--- Start ---

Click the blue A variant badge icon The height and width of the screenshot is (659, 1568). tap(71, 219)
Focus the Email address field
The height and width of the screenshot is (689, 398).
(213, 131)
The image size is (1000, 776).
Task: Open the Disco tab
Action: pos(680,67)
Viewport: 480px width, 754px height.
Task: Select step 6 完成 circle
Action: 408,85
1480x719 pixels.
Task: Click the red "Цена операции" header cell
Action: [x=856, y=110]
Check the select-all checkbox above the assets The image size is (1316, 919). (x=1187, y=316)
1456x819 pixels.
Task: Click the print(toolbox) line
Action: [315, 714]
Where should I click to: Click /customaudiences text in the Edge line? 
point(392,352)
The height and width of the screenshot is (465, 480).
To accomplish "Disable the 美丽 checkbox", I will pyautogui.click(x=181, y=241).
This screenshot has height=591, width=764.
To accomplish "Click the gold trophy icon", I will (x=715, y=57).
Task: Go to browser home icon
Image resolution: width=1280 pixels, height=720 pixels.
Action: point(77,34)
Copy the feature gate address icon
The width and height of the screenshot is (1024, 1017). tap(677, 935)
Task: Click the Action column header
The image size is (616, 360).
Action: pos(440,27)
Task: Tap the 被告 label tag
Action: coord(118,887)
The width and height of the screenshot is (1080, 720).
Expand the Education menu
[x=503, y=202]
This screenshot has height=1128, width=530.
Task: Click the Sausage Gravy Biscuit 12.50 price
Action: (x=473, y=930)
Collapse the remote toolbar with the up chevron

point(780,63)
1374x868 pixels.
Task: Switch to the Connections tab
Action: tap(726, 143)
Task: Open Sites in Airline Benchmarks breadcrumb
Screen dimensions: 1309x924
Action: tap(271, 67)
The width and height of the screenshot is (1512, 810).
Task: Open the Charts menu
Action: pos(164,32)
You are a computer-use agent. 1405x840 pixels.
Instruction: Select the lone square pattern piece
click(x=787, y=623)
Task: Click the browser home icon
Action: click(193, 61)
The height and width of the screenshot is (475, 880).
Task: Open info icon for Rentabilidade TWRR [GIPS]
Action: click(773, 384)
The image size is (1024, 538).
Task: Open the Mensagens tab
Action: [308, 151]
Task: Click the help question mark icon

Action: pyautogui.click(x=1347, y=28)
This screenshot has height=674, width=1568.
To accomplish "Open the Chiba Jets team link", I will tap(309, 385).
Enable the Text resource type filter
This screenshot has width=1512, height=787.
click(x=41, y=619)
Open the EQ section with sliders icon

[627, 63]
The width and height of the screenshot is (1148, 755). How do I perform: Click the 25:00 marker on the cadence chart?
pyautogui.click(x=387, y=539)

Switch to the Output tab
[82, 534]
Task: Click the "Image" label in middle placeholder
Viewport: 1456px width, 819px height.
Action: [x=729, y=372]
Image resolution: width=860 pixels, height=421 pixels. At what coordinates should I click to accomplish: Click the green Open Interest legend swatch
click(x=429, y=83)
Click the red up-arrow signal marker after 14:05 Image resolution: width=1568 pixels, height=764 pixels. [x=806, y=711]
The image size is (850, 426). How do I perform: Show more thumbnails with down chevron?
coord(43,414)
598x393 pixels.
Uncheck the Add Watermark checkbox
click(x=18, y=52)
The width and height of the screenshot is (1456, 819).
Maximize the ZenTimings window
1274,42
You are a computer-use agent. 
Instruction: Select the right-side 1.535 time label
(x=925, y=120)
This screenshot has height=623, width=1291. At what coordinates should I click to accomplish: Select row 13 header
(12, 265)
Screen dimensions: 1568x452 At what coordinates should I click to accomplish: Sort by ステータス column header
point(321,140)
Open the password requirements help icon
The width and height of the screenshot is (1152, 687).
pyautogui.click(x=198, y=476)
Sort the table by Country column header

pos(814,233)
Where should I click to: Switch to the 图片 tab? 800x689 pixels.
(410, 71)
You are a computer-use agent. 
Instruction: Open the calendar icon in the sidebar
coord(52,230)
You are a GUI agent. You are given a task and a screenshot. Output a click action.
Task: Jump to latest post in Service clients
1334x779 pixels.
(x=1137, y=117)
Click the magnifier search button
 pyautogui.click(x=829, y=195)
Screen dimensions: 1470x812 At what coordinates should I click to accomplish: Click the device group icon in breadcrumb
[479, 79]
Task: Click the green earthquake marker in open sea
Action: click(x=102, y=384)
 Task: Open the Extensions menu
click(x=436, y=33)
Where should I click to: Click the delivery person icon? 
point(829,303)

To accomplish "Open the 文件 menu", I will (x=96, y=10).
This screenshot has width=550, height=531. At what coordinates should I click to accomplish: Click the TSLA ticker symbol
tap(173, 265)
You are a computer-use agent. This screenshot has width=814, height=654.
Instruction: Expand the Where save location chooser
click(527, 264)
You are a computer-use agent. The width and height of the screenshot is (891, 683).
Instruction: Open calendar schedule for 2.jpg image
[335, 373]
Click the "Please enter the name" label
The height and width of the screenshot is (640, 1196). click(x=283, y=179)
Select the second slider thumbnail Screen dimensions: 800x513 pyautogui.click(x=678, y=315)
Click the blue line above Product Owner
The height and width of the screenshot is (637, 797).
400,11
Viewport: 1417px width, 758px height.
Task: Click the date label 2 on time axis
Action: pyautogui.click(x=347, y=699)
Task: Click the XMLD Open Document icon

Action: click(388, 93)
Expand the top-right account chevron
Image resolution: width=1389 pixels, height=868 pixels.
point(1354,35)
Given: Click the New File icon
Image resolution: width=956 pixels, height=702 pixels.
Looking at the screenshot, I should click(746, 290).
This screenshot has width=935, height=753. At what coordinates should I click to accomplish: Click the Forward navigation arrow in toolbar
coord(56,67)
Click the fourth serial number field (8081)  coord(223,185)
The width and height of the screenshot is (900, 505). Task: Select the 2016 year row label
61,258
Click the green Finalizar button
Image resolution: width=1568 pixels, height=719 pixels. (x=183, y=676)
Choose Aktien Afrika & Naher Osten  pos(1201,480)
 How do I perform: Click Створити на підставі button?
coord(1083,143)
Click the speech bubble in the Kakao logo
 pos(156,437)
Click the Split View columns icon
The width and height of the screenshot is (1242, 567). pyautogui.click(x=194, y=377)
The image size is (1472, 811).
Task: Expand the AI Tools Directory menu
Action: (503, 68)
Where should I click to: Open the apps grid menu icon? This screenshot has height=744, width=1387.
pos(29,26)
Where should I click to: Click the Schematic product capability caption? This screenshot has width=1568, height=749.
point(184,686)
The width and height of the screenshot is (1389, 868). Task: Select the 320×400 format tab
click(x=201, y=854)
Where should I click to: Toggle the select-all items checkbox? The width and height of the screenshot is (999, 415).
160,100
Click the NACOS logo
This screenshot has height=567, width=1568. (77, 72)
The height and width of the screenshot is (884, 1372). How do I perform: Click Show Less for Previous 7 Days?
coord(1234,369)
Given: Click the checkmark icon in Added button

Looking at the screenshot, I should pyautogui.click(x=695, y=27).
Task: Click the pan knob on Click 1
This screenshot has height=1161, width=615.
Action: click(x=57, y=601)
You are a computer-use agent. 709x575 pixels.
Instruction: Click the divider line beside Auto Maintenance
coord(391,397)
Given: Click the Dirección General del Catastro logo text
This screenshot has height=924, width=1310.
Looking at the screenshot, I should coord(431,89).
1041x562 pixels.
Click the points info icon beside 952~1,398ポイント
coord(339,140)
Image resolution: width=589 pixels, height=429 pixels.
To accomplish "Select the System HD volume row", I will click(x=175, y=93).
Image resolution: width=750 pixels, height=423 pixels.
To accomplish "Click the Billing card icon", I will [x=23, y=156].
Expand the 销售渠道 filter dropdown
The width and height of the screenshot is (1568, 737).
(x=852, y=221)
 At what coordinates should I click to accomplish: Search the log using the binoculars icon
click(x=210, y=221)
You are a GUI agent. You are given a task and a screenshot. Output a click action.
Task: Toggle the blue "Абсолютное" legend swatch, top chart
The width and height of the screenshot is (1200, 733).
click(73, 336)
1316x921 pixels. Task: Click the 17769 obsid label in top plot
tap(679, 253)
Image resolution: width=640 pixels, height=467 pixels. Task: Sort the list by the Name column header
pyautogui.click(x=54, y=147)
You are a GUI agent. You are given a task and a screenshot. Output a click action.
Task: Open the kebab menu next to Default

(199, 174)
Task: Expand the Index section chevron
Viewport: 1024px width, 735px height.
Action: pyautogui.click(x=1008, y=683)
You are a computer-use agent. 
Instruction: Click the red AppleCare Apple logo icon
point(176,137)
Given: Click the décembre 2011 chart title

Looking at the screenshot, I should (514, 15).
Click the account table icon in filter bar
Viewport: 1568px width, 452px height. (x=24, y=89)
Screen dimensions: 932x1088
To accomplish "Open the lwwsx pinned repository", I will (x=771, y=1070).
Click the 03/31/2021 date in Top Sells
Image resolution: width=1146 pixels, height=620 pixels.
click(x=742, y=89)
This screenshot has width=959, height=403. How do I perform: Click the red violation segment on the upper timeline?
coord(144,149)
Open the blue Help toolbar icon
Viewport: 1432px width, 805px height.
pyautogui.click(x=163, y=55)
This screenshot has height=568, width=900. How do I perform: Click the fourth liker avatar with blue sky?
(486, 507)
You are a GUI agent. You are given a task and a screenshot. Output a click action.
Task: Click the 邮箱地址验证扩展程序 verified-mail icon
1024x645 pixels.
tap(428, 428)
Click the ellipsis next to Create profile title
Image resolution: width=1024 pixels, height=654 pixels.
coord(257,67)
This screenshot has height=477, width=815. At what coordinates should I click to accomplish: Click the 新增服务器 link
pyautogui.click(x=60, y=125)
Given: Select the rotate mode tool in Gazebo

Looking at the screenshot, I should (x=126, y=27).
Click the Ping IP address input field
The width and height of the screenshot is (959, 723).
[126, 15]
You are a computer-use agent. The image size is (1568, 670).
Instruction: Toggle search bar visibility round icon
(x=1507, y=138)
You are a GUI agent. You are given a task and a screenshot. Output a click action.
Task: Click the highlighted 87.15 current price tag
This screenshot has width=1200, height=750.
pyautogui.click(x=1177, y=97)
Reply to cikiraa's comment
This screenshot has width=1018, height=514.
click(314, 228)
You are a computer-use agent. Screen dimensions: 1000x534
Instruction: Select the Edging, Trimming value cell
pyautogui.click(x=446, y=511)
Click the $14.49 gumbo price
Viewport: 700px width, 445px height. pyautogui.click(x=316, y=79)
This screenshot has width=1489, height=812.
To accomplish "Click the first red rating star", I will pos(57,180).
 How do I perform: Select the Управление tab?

--- End ---

Directive:
Render the rows above as a JSON list of strings, one string per line and with blank lines omitted, starting with the line that contains "will (x=96, y=10)." and continuing through the line that contains "click(527, 264)".

Response:
[
  "To accomplish \"Open the 文件 menu\", I will (x=96, y=10).",
  "This screenshot has width=550, height=531. At what coordinates should I click to accomplish: Click the TSLA ticker symbol",
  "tap(173, 265)",
  "You are a computer-use agent. This screenshot has width=814, height=654.",
  "Instruction: Expand the Where save location chooser",
  "click(527, 264)"
]